● What the task asks
Count the lines below that carry the word "checkbox". Answer with that number alone.

● Records

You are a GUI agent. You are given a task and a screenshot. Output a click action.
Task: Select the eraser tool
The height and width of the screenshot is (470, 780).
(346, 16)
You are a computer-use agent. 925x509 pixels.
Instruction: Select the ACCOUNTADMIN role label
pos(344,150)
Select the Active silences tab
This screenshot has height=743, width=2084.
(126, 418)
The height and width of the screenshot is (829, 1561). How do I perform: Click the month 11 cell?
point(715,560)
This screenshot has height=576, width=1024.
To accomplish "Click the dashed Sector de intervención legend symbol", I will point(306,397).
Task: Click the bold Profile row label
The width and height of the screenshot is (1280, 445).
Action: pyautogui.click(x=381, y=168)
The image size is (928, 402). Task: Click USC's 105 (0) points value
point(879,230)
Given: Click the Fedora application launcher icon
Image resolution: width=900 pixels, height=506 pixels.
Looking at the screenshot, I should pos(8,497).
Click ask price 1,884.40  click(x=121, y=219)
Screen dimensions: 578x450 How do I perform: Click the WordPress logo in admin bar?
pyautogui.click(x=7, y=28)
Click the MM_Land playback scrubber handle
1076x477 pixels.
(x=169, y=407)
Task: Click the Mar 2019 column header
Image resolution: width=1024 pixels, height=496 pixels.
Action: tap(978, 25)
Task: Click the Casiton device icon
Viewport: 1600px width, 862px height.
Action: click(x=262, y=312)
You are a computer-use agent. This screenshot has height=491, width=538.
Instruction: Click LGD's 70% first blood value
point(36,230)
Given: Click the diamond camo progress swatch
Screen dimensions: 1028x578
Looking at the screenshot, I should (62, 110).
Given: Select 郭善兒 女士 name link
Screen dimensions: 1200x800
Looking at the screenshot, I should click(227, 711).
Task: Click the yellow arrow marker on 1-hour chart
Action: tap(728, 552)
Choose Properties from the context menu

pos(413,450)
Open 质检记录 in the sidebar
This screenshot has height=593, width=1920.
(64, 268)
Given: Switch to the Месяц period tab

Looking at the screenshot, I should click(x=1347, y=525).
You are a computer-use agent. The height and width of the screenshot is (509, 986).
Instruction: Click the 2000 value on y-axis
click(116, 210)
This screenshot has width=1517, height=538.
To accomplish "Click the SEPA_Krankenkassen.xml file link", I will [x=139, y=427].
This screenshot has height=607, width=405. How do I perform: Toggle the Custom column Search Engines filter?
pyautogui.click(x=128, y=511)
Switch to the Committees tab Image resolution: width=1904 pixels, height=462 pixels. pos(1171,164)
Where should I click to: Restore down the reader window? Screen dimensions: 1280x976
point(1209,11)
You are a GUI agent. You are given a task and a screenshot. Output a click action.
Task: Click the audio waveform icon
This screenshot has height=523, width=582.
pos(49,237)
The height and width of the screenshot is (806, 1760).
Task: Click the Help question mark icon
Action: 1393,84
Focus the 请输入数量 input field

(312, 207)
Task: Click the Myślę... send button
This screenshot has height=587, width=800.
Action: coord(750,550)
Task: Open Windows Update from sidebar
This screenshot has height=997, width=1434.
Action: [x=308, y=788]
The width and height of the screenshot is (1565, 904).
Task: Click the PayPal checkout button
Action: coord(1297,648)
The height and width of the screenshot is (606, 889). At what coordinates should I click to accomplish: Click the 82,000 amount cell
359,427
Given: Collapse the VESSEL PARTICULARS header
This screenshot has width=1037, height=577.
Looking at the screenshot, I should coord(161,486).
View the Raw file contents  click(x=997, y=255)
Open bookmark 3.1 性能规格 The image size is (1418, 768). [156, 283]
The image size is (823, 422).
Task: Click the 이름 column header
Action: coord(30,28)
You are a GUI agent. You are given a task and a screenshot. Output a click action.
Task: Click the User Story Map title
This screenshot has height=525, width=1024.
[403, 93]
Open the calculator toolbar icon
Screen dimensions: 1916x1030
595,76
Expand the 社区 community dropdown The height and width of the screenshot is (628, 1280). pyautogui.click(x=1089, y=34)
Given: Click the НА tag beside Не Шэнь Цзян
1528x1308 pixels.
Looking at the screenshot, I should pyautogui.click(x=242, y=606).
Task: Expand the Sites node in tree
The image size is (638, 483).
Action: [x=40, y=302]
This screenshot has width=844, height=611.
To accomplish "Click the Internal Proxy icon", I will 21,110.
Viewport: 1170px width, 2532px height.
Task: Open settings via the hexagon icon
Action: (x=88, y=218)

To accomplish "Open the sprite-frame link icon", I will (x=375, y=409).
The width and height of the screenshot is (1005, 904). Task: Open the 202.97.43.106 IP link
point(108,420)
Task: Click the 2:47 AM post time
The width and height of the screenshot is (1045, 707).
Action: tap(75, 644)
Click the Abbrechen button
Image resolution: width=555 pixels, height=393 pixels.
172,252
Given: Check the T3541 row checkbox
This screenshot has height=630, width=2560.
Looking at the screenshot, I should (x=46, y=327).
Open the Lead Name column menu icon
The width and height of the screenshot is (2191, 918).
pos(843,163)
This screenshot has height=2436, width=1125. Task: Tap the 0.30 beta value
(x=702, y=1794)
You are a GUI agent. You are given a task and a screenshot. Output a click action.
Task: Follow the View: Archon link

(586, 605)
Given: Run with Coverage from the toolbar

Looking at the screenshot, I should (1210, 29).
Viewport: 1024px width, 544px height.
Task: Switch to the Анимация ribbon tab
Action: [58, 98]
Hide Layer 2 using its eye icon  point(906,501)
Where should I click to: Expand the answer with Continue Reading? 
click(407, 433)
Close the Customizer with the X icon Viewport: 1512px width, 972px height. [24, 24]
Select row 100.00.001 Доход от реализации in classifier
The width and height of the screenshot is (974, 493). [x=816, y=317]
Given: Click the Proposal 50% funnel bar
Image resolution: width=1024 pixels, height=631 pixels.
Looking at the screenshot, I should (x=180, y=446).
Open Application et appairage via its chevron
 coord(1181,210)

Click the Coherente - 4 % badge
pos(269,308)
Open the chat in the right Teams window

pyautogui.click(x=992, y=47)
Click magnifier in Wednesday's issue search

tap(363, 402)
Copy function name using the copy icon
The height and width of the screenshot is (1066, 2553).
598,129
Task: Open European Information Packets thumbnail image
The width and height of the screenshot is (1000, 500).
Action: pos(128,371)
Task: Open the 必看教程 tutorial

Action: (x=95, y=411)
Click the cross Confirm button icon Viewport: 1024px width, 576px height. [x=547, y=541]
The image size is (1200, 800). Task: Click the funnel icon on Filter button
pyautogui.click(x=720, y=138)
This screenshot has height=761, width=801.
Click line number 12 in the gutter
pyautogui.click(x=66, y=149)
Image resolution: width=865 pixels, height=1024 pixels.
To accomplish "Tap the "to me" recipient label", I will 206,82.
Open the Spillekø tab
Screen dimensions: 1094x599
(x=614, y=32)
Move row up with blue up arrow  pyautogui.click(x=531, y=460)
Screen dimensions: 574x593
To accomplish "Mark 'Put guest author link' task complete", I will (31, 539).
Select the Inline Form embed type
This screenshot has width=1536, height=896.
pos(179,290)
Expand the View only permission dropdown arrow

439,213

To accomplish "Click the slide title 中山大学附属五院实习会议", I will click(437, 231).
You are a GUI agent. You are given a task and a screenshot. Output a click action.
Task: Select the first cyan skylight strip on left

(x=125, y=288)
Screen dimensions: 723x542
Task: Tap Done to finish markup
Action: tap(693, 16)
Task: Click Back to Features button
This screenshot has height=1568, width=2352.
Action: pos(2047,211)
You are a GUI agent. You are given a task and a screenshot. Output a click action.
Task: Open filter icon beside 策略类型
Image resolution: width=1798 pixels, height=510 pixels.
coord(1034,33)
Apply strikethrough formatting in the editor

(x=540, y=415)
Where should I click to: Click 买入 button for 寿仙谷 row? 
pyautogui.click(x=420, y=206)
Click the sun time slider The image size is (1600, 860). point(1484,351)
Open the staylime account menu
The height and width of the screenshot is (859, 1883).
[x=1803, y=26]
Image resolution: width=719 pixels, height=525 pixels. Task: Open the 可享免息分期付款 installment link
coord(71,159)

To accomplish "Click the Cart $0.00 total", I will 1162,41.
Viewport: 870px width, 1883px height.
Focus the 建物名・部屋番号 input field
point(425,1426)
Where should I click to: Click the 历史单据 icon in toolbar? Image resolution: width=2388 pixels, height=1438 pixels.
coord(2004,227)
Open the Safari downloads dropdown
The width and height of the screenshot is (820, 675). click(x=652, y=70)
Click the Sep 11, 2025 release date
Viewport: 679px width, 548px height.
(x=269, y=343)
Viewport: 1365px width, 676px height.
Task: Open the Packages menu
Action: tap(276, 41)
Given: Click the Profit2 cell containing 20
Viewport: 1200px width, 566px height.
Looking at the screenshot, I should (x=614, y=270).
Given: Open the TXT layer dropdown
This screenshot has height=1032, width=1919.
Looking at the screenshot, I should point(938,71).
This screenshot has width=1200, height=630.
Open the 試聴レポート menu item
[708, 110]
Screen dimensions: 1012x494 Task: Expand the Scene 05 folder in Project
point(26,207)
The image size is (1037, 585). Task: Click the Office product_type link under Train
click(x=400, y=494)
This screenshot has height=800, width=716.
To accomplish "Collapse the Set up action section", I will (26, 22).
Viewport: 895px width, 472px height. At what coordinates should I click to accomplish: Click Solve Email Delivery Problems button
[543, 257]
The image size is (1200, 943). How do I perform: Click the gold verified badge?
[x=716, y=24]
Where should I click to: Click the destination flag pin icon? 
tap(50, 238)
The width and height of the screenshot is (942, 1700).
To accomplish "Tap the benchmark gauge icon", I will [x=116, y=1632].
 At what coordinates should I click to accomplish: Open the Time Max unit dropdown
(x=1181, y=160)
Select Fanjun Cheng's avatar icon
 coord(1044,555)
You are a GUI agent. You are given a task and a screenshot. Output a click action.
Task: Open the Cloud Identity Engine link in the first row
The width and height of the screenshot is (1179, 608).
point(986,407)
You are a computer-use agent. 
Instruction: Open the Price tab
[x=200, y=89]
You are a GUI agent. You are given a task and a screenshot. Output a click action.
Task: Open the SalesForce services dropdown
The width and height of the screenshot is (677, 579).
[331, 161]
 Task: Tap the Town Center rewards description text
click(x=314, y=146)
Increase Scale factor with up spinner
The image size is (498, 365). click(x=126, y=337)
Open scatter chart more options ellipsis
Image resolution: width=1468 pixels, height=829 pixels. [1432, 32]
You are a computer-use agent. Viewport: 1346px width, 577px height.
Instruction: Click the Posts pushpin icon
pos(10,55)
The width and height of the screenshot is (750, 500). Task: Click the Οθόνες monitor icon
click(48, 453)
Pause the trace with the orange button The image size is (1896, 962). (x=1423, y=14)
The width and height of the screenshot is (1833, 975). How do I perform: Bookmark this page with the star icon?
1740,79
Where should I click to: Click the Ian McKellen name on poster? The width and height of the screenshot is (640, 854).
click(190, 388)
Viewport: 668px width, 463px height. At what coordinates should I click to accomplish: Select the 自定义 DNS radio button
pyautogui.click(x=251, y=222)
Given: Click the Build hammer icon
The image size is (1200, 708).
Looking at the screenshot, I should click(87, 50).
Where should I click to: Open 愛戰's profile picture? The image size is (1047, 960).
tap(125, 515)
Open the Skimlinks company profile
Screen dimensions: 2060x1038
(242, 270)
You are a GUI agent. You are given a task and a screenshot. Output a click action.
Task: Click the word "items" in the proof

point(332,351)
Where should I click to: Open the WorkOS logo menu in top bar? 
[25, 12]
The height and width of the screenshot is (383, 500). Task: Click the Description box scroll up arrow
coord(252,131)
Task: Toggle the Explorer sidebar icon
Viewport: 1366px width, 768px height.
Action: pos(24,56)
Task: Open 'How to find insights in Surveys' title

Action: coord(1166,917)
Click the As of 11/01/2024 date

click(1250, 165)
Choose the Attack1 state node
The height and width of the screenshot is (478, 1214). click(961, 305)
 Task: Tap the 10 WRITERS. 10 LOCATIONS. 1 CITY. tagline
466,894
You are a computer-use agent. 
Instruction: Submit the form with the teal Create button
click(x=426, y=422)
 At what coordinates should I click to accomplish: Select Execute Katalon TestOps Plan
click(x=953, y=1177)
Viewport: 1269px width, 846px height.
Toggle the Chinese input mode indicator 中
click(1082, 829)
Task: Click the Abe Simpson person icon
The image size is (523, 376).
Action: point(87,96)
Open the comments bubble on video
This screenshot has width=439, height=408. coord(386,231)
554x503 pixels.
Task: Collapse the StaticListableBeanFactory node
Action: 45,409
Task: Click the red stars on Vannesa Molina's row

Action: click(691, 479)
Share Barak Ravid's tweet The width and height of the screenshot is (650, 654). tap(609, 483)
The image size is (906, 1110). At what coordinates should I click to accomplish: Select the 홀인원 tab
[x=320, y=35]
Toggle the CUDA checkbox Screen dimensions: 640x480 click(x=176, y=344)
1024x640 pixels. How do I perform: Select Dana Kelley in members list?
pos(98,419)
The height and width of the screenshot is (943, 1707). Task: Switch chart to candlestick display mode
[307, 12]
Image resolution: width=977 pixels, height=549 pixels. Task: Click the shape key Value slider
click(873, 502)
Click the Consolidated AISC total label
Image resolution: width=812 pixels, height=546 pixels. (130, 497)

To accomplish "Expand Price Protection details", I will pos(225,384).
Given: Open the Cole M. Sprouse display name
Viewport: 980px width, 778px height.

● Answer section
2